For founders, this issues as a result of investor confidence is tied to the credibility of the ecosystem. If a regime turns into related to abuse, then capital suppliers hesitate, valuations endure and legit innovators pay the worth.
Ireland will not be immune. As the credit turns into extra engaging, new gamers could enter the advisory house – some much less scrupulous than others. Revenue is already stepping up oversight, with practitioners reporting a 4 to fivefold enhance in evaluations of R&D claims yr on yr. For tech founders, this implies compliance will not be elective, however mission-critical.
Safeguarding the R&D tax credit
For corporations, the message is evident: doc every little thing, search respected recommendation and keep away from stretching definitions of R&D. Incorrect claims can result in penalties and reputational harm – dangers that no start-up can afford.
For policymakers, proportionate measures are wanted to guard the regime with out stifling innovation.
Ireland might be taught from the UK by requiring corporations to submit a report of the R&D actions underpinning every declare on the time of submitting. As a part of the R&D tax credit declare course of, a disclosure part – asking whether or not the declare was ready internally or with skilled recommendation, and if that’s the case, by whom – might additionally be factored in.
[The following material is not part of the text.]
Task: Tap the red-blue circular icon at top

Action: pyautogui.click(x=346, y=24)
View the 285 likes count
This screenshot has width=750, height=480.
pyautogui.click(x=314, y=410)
Finally, Revenue ought to problem clearer, extra sensible steering with real-world examples related to tech and software program growth, decreasing ambiguity and serving to founders navigate compliance confidently.
Looking forward
The enhance to 35pc is a robust sign that Ireland desires to be one of the best place in Europe to construct and scale modern companies. For tech founders, this is a chance to take a position sooner or later – however with duty. If the steadiness between incentive and integrity is struck, the R&D tax credit can stay a cornerstone of Ireland’s innovation ecosystem and a catalyst for the following technology of worldwide tech leaders.
Ireland is competing with different innovation hubs – from London to Amsterdam to Stockholm – for expertise and funding. A strong, well-governed R&D regime won’t solely appeal to start-ups but additionally anchor high-value jobs and analysis right here at residence. Done proper, that is greater than a tax credit; it’s a strategic lever for Ireland’s tech future.
By John Burke
John Burke is a tax director at Forvis Mazars in Ireland. He specialises in tax incentive claims, significantly round R&D, for purchasers in fields equivalent to software program growth, meals science and fintech.